TWA appealed the Commission’s decision to the Court of Common Pleas of Allegheny County, which reversed. Winn subsequently appealed to the Commonwealth Court, which reversed the Court of Common Pleas and reinstated the Commission’s order. This Court granted TWA’s petition for allowance of appeal.

*143 II.

In General Electric Corp. v. Pennsylvania Human Relations Commission, supra, this Court addressed the question whether Section 5(a) of the Pennsylvania Human Relations Act, Act of October 27, 1955, P.L. 744, § 5(a), as amended, 43 P.S. § 955(a), imposes upon a complainant the burden of proving as part of a prima facie case that he or she was “the best able and most competent to perform the services required.” In that case the three female complainants undertook no such showing to establish their sexual discrimination complaint. The Pennsylvania Human Relations Commission ruled that where the discriminatory practice consists of a failure to evaluate a female worker’s qualifications and where there is evidence that experience was not the employment criterion, the above language of Section 5(a) was not applicable. The Commonwealth Court in General Electric determined that the complainants failed to meet their burden of proof. Six members of this Court as then constituted joined in the reversal of the Commonwealth Court concluding that the “best able” proviso did not shift the burden of proof upon complainants to affirmatively demonstrate that they were “the best able and most competent to perform the services required” before a finding of discrimination could be made. 3 Thus for the point of law for which that case is cited by the Opinion in Support of Reversal, it is misleading to suggest that it only expressed a plurality view.
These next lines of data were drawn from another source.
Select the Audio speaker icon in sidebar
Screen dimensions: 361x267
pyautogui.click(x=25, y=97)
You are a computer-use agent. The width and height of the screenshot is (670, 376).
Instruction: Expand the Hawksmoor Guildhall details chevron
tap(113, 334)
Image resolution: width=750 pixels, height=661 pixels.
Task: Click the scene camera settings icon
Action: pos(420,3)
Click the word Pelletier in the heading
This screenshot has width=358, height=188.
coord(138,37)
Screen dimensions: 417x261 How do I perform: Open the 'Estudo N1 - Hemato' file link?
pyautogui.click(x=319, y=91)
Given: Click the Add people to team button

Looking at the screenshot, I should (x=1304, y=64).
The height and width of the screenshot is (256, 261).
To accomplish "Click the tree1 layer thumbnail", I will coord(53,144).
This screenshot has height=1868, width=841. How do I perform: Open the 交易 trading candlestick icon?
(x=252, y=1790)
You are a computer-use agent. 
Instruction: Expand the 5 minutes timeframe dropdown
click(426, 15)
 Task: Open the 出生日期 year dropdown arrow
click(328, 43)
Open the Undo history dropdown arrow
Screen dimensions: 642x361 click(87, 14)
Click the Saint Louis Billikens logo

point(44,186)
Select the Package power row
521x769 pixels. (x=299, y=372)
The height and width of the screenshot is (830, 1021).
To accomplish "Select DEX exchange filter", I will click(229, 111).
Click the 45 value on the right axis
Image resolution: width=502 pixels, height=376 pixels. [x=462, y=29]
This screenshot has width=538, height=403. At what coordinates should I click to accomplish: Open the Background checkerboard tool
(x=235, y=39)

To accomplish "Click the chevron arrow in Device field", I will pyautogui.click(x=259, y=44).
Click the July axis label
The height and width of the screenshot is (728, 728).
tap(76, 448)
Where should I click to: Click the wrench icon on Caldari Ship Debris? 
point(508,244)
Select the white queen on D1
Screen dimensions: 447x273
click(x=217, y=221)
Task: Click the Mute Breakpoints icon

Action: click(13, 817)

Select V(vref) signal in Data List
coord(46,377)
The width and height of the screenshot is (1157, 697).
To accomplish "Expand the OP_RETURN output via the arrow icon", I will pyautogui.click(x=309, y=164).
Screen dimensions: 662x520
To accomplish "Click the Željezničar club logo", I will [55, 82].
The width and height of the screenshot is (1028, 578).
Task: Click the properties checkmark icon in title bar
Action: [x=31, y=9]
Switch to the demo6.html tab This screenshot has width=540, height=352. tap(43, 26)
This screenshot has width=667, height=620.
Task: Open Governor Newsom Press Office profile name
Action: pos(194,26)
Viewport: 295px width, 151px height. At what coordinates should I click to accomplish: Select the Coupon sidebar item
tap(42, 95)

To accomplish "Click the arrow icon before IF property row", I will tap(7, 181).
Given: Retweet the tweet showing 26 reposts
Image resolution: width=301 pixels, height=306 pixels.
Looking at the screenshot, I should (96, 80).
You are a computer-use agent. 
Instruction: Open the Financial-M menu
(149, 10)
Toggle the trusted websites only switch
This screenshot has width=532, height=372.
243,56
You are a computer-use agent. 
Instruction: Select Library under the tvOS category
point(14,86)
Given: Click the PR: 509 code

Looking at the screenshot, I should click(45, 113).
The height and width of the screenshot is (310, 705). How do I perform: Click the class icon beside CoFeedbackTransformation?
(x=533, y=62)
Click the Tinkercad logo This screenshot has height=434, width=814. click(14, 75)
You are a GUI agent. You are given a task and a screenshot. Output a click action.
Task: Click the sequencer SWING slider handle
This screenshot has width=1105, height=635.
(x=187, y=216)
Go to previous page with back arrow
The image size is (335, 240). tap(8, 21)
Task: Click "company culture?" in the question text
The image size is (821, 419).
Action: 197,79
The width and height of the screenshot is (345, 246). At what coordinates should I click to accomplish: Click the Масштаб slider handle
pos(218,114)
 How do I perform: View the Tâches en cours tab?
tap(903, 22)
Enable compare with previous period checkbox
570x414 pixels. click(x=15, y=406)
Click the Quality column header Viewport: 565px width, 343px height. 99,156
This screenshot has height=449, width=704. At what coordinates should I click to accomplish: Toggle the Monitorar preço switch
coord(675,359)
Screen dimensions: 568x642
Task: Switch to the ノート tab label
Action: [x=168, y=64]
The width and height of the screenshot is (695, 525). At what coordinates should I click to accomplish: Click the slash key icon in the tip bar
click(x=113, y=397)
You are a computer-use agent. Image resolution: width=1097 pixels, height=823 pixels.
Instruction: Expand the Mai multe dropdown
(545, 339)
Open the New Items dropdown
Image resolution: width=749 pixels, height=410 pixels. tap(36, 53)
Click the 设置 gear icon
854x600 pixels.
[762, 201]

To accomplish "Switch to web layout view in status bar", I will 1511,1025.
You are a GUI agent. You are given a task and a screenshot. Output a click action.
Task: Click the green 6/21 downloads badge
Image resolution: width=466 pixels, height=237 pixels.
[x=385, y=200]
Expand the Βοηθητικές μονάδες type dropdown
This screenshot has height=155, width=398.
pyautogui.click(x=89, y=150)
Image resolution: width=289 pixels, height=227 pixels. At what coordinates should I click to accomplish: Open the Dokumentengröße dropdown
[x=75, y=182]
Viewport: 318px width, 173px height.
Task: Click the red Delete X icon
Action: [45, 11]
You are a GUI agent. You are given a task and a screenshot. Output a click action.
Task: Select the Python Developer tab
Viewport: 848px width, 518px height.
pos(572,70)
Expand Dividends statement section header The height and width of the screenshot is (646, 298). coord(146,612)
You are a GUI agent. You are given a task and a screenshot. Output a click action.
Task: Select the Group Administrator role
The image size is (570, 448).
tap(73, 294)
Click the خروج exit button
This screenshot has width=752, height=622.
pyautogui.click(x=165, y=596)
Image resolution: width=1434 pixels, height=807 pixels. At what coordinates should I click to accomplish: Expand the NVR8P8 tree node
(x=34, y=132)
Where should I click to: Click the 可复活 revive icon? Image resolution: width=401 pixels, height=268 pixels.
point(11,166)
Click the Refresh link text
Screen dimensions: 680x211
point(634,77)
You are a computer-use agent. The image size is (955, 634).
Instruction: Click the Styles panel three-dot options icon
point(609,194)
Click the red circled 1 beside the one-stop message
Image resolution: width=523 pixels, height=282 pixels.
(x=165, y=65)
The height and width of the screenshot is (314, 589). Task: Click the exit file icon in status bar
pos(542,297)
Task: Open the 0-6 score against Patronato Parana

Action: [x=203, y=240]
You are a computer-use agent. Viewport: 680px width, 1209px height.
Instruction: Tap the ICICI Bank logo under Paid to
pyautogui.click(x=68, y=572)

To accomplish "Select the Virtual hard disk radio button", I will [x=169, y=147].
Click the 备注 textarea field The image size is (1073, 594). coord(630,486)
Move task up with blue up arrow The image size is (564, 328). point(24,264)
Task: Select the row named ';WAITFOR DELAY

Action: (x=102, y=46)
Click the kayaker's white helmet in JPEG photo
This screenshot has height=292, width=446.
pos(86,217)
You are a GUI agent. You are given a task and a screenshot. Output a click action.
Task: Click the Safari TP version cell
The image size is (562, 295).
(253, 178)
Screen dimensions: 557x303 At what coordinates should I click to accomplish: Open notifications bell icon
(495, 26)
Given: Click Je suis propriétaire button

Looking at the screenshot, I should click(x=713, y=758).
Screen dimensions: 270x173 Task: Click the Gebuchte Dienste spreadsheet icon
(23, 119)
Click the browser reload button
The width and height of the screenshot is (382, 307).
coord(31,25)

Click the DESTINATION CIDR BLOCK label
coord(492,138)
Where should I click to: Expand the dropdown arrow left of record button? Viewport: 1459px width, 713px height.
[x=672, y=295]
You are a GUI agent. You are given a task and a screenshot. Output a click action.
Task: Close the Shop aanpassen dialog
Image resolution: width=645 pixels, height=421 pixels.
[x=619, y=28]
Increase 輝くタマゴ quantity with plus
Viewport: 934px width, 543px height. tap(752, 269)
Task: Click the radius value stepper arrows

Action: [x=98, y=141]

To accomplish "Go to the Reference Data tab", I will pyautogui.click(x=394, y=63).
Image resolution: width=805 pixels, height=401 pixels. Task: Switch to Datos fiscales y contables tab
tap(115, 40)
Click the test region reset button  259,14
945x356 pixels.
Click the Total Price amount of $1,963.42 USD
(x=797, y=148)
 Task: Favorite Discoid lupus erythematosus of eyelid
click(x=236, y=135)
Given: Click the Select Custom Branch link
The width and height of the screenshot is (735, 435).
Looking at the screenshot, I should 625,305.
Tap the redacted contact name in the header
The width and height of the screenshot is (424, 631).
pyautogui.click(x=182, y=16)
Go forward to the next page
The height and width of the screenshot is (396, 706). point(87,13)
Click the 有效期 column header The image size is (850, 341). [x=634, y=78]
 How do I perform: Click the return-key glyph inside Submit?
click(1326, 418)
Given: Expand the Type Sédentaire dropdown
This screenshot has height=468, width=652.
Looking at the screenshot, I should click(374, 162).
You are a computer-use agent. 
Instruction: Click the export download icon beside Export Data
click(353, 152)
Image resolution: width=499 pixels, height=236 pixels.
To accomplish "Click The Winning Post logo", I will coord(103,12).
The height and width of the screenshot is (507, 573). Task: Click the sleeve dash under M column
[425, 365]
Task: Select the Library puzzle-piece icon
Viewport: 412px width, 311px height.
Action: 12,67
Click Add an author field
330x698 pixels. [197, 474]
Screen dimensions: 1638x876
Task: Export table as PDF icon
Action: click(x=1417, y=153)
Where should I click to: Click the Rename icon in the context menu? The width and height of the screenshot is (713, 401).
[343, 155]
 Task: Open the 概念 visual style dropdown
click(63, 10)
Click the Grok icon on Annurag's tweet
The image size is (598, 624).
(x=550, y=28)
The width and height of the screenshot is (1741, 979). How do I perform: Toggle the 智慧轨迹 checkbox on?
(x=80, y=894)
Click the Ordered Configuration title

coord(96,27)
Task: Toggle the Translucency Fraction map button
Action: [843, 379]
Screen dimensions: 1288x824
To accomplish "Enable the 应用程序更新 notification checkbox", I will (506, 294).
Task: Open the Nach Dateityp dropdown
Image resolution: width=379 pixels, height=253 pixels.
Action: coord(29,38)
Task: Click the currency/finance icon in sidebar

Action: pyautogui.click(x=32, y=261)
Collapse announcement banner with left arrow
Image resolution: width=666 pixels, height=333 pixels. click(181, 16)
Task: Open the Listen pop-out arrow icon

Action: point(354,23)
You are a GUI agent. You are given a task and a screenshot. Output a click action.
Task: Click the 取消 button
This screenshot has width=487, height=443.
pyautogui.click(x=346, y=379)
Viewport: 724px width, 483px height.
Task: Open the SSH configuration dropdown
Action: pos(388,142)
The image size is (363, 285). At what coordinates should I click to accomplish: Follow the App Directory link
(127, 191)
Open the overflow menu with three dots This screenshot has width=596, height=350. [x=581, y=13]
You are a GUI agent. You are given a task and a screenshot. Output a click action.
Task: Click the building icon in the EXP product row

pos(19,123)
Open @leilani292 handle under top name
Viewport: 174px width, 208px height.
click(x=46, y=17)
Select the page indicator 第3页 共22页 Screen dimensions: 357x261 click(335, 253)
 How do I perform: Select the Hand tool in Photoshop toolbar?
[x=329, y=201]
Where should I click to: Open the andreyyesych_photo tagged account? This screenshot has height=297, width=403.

On the issue here presented the General Electric six justices were in agreement. 4 Our jurispru *144 dence cannot survive, and certainly cannot provide a solid basis for an enhanced social order, if it is made subject to every change in the composition of this Court. 5 E.g., Commonwealth v. Crenshaw, 504 Pa. 33, 470 A.2d 451 (1983); Commonwealth v. Truesdale, 502 Pa. 94, 465 A.2d 606 (1983); Commomwealth v. Alexander, 435 Pa. 33, 255 A.2d 119 (1969); Commonwealth v. Woodhouse, 401 Pa. 242, 164 A.2d 98 (1960); Burke v. Pittsburgh Limestone Corporation, 375 Pa. 390, 100 A.2d 595 (1953); In re Borsch’s Estate, 362 Pa. 581, 67 A.2d 119 (1949); In re Burtt’s Estate, 353 Pa. 217, 162, 44 A.2d 670 (1945); Monongahela Street Railway Co. v. Philadelphia Company, 350 Pa. 603, 39 A.2d 909 (1944); see Smith v. Glen Alden Coal Company, 347 Pa. 290, 32 A.2d 227 (1943); Colonial Trust Company v. Flanagan, 344 Pa. 556, 25 A.2d 728 (1942).

The Opinion in Support of Reversal seeks to give legitimacy to its position by arguing that the underpinnings of General Electric have been eroded. I suggest that this fabrication of “legitimacy” is vapor thin. First, the argument centers only upon the analysis of the view of three of the seven members of the Court. General Electric Corp. v.